Using the Mallory and Jonah as anchors for the story, O’Connell alternates between their scenes like a visual stopwatch-the constant tick tock reminding us of what’s at stake. Truth is all in the eye of the beholder and this is especially true as Mallory digs deep into the murdered victims’ pasts to discover what tied them together. O’Connell’s knowledge of procedural investigative work shows as she submerges us into the investigation though the constant head jumping is disconcerting. Verbose characters and the labyrinthine storyline guides us towards the answers. What I have always found especially interesting in this series is how the majority of the narrative is often centered on those questioning what Mallory is doing rather than from her own perspective. And even then, it is often a race to understand where her thought process is taking her and how she will make her victims look foolish in the end.

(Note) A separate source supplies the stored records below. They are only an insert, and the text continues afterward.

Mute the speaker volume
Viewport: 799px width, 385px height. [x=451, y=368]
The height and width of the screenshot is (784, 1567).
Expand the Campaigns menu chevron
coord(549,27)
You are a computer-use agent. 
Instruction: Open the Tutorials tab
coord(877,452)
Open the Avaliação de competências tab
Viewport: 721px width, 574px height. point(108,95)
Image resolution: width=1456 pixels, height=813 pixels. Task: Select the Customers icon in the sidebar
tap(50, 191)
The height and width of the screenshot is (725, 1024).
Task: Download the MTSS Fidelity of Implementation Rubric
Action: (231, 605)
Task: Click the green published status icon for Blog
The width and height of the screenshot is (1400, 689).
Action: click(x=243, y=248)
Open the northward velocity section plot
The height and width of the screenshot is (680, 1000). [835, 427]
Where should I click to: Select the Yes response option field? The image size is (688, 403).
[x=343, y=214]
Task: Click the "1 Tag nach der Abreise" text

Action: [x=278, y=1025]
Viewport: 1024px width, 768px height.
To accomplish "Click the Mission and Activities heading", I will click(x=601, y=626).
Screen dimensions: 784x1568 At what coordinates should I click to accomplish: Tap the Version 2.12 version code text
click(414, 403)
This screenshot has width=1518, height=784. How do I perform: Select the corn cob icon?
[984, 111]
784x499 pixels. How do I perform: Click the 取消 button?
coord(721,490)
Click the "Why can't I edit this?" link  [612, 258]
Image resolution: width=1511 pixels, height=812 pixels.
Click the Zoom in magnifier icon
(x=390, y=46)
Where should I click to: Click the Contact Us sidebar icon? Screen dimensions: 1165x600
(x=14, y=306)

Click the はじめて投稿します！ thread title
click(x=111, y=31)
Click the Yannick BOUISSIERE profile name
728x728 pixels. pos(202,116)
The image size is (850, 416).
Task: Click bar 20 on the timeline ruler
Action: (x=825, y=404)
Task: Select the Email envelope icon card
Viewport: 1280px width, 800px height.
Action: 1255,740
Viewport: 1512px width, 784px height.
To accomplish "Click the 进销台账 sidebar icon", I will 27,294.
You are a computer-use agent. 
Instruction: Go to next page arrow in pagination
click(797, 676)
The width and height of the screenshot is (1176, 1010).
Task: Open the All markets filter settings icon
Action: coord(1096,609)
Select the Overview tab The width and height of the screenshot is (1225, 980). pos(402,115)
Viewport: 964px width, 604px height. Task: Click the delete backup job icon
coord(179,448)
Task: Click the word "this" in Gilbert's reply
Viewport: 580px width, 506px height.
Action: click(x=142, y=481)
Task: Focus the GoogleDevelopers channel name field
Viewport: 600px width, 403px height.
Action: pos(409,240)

The chapters devoted to the kidnap victim (Jonah Quill) and the killer are interesting to follow as Jonah he must draw upon everything his aunt ever taught him to try to stay alive. The skill at which he uses to humanize himself to his captor belays his young age. The killer’s thoughts and dialogue are clear and concise; helping to build understanding for the events taking place. There is a hunt of mysticism surrounding these two people, alluding to the age old question of whether a strong emotional attachment can tether someone to the physical plane when they pass.
The secondary characters are as complex as our protagonist. O’Connell doesn’t write heroes. She creates people with feet of clay who often manipulate the system around them in order achieve their goal-justice. Each one has a personal stake in the case and they all add personality, drama, and insight to the story. The cast provides a solid foundation in which to give our heroine a frame from which to work and build from. I enjoyed seeing some familiar faces though I felt O’Connell spends too much time allowing these characters to reminisce on Mallory’s past deeds in her youth, creating unnecessary lag time in the story. Quite a few pages could have shaved off the story simply by foregoing the trips down memory lane. After twelve books I find it a bit disingenuous that anyone who knows her is surprised by how she behaves anymore. There is a faint feeling that O’Connell is setting Mallory up for a new personal storyline but I’m truly baffled by where she will take her.
The ending comes at the reader hard, fast, and overwhelms as Mallory connects all the dots, using information from cases long ago and we are the inundated with quite a bit of information. Not much time is given to absorb the sheer magnitude of what and why of the crimes committed. The use of an old case to help solve this new case, along with the added bonus of offering benediction to Riker felt out of place in the grand scheme of things. All the loose ends are wrapped up, most questions answered, and the wrongs of the past are made right and finally laid to rest. While each story is self-contained; explored and resolved within the book, the protagonist is a very complicated figure whose appreciation and understanding of requires starting from the very beginning.